What a rest to come back again to the Jesus of the New Testament, so full of truth and wisdom, so artless and yet so profound, the social Man! We have here a portrait that is true to life, not painted from an incomplete or imperfect interpretation gathered from isolated sayings.

When Professor Mathews leaves exegesis, and enters the spheres of ethics and economics, he is not always quite as clear as one would wish. He says (p. 180): "It goes without saying that Jesus does not base his hopes of a new society upon an 'enlightened self-interest' or any other hedonist philosophy." And yet again Professor Mathews says (p. 192): "A man thus inspired is no longer living for his individual, his atomistic self, but for his social, his altruistic self." What is this living for the altruistic self but enlightened self-interest, as Herbert Spencer termed it. It is the very ground upon which Jesus bases his hopes for a new society, this supremacy of the higher self over the lower self. Was Gladstone

wrong when he said: "It is self-help which makes the man, and manmaking is the aim which the Almighty has everywhere impressed upon creation"? In seeking an answer to the question, "Was Jesus a Socialist?" (pp. 150-154) there seems to be no distinction made between socialism and communism. The terms are used almost synonomously.

Z. S. H.

THE REGICIDES: A Tale of Early Colonial Times. By FREDERICK HULL COGSWELL. Pp. 363. 121110. New York: The Baker and Taylor Co.

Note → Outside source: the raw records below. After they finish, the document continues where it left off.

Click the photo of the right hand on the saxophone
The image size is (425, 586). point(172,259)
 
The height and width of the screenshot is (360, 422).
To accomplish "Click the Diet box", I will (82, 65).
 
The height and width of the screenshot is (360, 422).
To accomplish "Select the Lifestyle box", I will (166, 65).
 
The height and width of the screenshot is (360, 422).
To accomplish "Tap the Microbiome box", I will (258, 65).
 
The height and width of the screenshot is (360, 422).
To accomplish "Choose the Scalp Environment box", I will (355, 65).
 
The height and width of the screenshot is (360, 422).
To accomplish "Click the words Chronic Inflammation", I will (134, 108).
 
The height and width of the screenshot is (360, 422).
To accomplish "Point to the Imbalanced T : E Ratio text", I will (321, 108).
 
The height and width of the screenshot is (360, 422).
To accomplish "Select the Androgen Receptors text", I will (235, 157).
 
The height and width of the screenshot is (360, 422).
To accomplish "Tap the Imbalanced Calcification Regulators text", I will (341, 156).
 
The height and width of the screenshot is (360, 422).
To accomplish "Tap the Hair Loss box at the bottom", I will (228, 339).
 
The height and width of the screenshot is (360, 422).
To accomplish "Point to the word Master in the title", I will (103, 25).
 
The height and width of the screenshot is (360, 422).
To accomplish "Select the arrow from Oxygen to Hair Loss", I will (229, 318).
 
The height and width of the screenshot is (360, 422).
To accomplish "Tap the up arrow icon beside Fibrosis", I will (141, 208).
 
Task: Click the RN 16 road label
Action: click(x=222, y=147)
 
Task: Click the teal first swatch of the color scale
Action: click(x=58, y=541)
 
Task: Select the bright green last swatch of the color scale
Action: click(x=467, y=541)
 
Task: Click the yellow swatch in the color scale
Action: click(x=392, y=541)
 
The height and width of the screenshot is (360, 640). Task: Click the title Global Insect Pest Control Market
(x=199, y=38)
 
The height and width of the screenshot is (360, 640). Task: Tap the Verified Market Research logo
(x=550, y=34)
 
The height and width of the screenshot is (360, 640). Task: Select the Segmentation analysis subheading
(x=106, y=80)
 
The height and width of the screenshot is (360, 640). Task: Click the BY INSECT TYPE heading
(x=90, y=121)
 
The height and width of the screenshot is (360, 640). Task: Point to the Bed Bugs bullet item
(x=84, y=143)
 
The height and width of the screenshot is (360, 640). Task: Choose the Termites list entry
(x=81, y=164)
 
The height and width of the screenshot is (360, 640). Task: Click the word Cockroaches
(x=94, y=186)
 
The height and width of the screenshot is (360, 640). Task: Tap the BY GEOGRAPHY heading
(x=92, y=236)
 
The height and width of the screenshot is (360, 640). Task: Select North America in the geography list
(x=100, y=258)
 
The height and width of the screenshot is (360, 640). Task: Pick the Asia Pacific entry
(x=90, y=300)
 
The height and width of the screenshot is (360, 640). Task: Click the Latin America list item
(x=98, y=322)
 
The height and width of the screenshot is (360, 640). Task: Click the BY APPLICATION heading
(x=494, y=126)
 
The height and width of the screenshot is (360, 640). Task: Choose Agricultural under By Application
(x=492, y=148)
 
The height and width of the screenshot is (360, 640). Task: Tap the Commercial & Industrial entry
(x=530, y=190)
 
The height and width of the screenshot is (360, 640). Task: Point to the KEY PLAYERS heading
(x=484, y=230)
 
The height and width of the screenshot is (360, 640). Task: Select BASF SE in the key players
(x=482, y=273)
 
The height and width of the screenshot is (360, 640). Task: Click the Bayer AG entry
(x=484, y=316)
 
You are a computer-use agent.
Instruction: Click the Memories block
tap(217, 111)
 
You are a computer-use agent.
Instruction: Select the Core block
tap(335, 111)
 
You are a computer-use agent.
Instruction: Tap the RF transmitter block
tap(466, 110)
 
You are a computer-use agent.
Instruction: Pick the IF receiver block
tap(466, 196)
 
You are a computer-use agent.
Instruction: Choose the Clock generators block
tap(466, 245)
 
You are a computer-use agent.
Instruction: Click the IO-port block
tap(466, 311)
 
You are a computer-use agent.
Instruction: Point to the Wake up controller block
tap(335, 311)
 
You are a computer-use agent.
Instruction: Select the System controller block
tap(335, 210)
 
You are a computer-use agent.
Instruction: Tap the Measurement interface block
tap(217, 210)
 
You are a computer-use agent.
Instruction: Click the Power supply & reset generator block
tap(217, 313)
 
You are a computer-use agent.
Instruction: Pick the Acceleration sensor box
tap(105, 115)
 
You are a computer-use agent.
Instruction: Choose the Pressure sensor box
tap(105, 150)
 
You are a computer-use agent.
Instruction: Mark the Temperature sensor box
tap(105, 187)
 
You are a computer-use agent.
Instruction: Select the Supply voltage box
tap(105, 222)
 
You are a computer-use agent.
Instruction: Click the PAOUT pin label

A most fascinating historical novel, founded largely on facts and connected with the early colonial history, is here before us. Two members of the high court of justice constituted by Parliament for the trial of Charles I., by which he was found guilty of treason and sentenced to death in 1649, escaped to the colonies. They were hunted by the emissaries of Charles II., after his accession to the throne and the death of Cromwell, and were traced to the New Haven Colony, where they were successfully concealed by the staunch old Puritan clergyman and others. The picture of early colonial life is drawn with a skillful pen and by a student of history. There were giants in those days, and the rugged characters portrayed in these pages loom up before the eye like the great elms of New Haven. The student of early New England history will not lay this book down until he has finished it; and when he does, it will be with a feeling of reverence for the heroism, the courage, the self-denial, the faith in God, of the men who founded the New Haven Colony and Yale College.

Z. S. H.

THE WORKERS. By WALTER A. WYCKOFF. Pp. 270. 12mo.
York: Charles Scribner's Sons. $1.25.

New

This is a true story of the experiences of an educated man of means who realized that he belongs to that half of the world that does not know how the other half lives. So he took heroic and novel means of finding out by experience how the day-laborer and the tramp fares in this world. Without capital or influence, he starts out in shabby attire with his pack on his back, and works his way from town to town by sleeping in barns and doing drudgery. In old Squeers' school, after the boy had spelled "horse" he was told by Squeers to go and look after the horse and rub him down well, or he would get rubbed down himself. Mr. Wyckoff's plan was the reverse of Squeers'; he rubbed the horse down first. He found out, of course, that muscular force is a drug in the market, and the effort to obtain a livelihood by means of it, a precarious thing.

It never was, and perhaps never will be, easy to earn a livelihood with a maximum of muscle and a minimum of brains. The competition is sharp, because it is with the horse and the mule and the machine. The delicate girl in the engraving-room earns more by five times than the burly drayman, and the stenographer can support the janitor.